Now I know that sand grains roll and skip, until they meet an immovable object, like a shrub. I read that they can even begin as an ant hill. The sand stacks up until it reaches such a height that it collapses upon itself, forming a windward side and a slip side. This is its angle of repose, where it is stable, usually 30-34 degrees.

Yep, the wind blew. I felt like I had spent the day in a convertible. Once I thought that a convertible would be fun, so we rented a jeep in Hawaii. Wow, talk about feeling beaten up.

Many RVs and campgrounds existed along the spit and even a horse camp where the campgrounds supplied wooden corrals for the horses to allow them free-time off a rope.


I was amazed to see so much water, lakes and ponds sitting right on the sand. How that happened is a mystery to me, but there they were dry sand and wet water. 




This lake was pretty. It reminded me of our estuary (didn’t belong to us, I just claimed it) in Hawaii that existed alongside the ocean at Black Sands Beach, and sported water lilies, and a ducky.
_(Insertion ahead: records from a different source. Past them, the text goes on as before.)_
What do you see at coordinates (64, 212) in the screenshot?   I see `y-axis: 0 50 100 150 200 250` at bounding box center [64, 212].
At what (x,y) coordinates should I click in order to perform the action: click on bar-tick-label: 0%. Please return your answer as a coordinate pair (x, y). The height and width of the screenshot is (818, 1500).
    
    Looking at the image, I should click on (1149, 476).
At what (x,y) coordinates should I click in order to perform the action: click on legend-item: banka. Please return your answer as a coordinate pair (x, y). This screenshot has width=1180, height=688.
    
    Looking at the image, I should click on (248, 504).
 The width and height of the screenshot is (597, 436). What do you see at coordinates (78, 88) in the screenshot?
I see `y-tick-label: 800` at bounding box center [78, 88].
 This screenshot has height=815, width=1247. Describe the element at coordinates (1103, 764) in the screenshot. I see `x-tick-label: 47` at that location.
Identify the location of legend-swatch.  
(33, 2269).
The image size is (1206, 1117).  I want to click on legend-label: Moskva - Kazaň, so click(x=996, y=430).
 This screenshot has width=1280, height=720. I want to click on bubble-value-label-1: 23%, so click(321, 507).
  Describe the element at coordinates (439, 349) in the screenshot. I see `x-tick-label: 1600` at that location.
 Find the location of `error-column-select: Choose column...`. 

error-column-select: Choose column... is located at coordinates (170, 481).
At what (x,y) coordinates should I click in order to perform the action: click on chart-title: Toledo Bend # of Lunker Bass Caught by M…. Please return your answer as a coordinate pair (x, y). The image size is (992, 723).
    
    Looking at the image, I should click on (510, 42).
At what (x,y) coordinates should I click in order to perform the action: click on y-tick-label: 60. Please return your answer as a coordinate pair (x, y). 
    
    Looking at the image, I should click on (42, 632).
We drove to Bandon, where we had lunch. See our little Sweetpea peeking out from behind Dad’s legs?





In Bandon we saw the greatest chainsaw carving I have ever seen—a T-Rex.




















Coming home we drove back to Reedsport and inland through Elton where the magnificent elk grazed right alongside the road, And you could get out and watch them, contented as tame cows.



In The Medicine Cards, by Jamie Sams & David Carson, the elk teaches us that pacing ourselves will increase our stamina. The elk has little defense against a mountain lion except his ability to go the distance.

Elk has a curious kind of warrior energy, for except during mating season, he honors his own sex, and can, therefore, call upon the medicine of brotherhood or sisterhood.